Moon’s comments on Monday came during his first time presiding over a plenary session of the National Security Office in nine months. The last was on June 14 last year, a day after the first Kim-Trump summit in Singapore.
In the meeting at the Blue House, which was attended by his prime minister, secretaries, some ministers and the National Intelligence Security director, Moon spent the entirety of his opening remarks on the second summit between Kim and Trump and how Seoul can help overcome the impasse.
Blue House spokesman Kim Eui-kyeom later told reporters that, during the meeting and after Moon’s opening remarks, South Korea’s Foreign Minister Kang Kyung-wha said her ministry would come up with various ways to enhance talks between Washington and Pyongyang, such as pushing for a track 1.5 meeting of government officials and private-sector experts from South Korea, North Korea and the United States. Kang was quoted as saying it’s been proven “clear” from last week’s summit that the issue of contention between Pyongyang and Washington was that the United States wants the North to demolish its Yongbyon nuclear facility in addition to other measures in return for relief on some sanctions.
Unification Minister Cho Myoung-gyon told the National Security Council meeting that his ministry would prepare to discuss resuming two key inter-Korean economic projects with the United States. He took a cue from Moon’s national address last Friday that Seoul would consult with Washington on ways to resume tourism to Mount Kumgang and reopen the Kaesong Industrial Complex. The two projects, which are just above the inter-Korean border, were shut down by the past two conservative administrations of South Korea.
National Defense Minister Jeong Kyeong-doo vowed to hold a high-level military meeting with Pyongyang by the end of this month to carry out the agreements made on Sept. 19 last year in a South-North military pact.
In his opening remarks, Moon said it was sad that the second summit failed to bear fruit in Hanoi, but also stressed that it was an opportunity to see some “very significant achievements” made so far in North-U.S. discussions. The president then spent half of his opening speech trying to convince his aides that the summit didn’t end badly after all.
Moon lauded both sides for having talked about the complete demolition of North’s Yongbyon nuclear facility under the observation of American experts, saying the scrapping of Yongbyon would mark an “irreversible” step in North Korean denuclearization.
The fact that both sides discussed the easing of sanctions on the North was a “big step forward” compared to the first summit, said Moon, because it showed what reciprocal measures the United States was willing to give to the North in return for its substantial denuclearization measures. Moon, however, didn’t mention how the summit was cut short because Kim and Trump failed to find middle ground on this crucial issue.
Thirdly, Moon said, it was meaningful that the establishment of a U.S. liaison office in the North was brought up because the space would come in handy when a team of American experts later set foot on North Korean soil to observe Pyongyang’s demolition of its nuclear facilities, materials and weapons. On another positive note, Moon said Trump and Kim didn’t bash each other after the summit, but instead, highlighted their mutual trust and expressed a willingness to continue talks.

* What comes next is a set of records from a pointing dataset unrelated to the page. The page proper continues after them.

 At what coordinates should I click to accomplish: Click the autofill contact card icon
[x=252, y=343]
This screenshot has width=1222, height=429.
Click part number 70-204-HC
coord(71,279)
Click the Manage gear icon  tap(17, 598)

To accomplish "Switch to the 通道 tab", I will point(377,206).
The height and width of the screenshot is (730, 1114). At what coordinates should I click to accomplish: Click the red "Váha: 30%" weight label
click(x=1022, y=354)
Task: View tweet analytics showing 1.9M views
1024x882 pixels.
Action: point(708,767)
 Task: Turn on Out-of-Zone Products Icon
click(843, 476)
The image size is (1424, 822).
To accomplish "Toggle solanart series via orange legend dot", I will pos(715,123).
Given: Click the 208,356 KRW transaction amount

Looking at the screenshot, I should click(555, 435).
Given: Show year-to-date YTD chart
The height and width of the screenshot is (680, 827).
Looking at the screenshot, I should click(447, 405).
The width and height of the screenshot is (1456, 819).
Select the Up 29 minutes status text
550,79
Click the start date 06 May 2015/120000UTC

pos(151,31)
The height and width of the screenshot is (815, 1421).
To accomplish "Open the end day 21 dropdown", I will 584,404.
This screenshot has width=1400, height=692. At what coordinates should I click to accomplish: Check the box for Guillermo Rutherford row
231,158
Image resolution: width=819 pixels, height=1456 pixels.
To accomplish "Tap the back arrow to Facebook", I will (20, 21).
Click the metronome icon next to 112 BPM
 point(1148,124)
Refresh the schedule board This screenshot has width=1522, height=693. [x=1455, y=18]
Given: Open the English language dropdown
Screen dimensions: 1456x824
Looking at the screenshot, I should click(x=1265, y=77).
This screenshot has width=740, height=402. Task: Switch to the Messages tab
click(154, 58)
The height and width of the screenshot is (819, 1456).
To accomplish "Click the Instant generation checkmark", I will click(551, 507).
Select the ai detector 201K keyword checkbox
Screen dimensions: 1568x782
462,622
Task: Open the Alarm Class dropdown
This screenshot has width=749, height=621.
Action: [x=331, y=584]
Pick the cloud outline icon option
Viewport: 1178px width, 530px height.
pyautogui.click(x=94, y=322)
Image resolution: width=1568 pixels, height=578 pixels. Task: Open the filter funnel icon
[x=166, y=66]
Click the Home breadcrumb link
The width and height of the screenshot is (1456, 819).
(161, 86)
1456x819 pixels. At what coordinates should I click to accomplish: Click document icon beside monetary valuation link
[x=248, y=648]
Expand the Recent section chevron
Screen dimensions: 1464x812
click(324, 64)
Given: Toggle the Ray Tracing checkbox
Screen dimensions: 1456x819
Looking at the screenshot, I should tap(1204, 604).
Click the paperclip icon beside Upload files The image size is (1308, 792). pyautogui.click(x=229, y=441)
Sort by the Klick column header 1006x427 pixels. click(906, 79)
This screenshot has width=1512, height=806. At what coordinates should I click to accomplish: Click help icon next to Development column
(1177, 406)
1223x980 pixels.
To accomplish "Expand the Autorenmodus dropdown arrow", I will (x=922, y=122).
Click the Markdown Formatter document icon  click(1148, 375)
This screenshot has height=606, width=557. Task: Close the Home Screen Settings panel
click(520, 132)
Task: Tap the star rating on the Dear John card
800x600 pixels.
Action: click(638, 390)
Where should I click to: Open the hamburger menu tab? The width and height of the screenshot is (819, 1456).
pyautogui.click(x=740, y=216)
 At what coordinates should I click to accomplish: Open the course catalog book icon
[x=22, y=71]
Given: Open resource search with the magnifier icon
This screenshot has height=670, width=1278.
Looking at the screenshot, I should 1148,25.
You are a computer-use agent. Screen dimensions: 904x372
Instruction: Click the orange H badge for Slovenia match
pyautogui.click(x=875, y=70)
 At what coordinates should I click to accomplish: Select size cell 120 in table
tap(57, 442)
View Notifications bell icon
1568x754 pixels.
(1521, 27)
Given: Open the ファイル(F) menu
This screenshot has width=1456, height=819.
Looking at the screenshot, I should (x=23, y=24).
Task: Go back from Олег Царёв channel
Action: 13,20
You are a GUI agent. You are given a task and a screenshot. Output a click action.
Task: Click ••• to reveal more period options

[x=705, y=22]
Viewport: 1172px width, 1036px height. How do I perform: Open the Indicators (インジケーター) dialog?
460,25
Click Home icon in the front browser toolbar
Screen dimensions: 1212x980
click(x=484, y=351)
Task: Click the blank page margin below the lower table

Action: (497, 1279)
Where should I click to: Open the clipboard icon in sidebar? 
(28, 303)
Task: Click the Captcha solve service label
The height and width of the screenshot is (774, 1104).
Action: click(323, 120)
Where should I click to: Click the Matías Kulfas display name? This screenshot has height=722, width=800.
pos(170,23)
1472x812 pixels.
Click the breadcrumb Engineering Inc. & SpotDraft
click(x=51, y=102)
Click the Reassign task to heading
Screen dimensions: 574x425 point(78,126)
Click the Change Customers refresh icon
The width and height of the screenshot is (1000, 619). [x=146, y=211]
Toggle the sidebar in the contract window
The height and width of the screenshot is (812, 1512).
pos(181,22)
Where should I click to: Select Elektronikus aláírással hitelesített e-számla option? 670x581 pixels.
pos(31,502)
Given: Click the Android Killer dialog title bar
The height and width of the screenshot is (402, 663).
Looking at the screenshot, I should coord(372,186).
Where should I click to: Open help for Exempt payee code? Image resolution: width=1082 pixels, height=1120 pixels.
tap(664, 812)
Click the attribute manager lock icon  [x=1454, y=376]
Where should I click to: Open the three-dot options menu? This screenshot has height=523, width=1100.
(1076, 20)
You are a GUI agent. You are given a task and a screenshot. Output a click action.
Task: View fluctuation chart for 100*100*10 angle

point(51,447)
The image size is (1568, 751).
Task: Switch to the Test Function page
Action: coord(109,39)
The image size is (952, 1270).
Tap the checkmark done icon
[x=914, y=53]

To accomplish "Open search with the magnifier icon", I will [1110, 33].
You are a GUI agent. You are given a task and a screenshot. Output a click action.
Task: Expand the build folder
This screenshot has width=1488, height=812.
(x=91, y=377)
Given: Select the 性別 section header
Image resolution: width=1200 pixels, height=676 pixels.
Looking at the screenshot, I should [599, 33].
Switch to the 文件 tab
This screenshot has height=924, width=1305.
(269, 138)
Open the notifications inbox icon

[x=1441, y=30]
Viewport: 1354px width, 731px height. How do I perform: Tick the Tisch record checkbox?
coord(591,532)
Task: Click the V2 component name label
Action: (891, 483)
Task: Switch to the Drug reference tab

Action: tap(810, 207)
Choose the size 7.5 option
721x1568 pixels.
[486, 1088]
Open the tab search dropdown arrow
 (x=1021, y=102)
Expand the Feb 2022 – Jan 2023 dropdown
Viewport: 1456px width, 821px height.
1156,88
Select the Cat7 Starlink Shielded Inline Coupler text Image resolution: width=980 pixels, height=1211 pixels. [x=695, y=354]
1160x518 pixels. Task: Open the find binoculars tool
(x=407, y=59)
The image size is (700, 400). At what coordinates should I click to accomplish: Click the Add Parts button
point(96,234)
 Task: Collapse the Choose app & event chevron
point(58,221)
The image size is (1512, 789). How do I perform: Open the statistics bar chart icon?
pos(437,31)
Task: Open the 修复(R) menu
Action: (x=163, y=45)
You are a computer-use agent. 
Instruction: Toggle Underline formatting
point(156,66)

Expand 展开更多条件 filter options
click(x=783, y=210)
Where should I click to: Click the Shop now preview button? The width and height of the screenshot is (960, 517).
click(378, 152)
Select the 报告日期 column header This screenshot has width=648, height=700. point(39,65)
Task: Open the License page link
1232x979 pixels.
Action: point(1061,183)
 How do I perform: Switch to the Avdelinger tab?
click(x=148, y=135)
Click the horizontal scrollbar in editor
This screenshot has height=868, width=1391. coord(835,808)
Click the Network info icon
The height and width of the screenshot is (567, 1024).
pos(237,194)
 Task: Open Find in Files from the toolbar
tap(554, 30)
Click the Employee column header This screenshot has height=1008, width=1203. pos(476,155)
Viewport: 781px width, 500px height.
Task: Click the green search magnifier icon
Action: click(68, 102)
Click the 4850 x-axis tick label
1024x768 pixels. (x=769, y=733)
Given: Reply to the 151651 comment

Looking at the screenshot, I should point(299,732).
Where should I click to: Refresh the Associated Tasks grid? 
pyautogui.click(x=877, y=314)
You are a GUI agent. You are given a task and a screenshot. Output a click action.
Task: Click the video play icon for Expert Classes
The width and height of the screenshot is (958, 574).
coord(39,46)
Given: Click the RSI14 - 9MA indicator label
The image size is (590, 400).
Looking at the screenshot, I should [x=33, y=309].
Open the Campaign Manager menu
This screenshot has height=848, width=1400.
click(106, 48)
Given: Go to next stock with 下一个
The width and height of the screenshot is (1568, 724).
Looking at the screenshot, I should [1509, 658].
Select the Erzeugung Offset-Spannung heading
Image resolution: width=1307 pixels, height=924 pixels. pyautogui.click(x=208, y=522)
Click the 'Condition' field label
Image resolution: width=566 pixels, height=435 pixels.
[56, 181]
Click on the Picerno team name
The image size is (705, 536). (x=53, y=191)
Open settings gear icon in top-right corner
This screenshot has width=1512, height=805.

Moon said he looked forward to seeing Kim and Moon meet “at an early date” to strike a deal, adding that it was pertinent for Seoul to now look for ways to narrow the gap between the North and United States and help them resume working-level discussions.
The South Korean president urged his aides to carry out South-North cooperation initiatives that were agreed to last year by the two Koreas in the Panmunjom Declaration and Pyongyang Declaration, without naming any specific projects. He also asked them to map out his New Korean Peninsula Regime vision.
Last Friday, as he was addressing the public for the centennial of the March 1 Independence Movement, Moon referred to the New Korean Peninsula Regime as “a new community of economic cooperation” between the two Koreas to create a new order of peace and cooperation.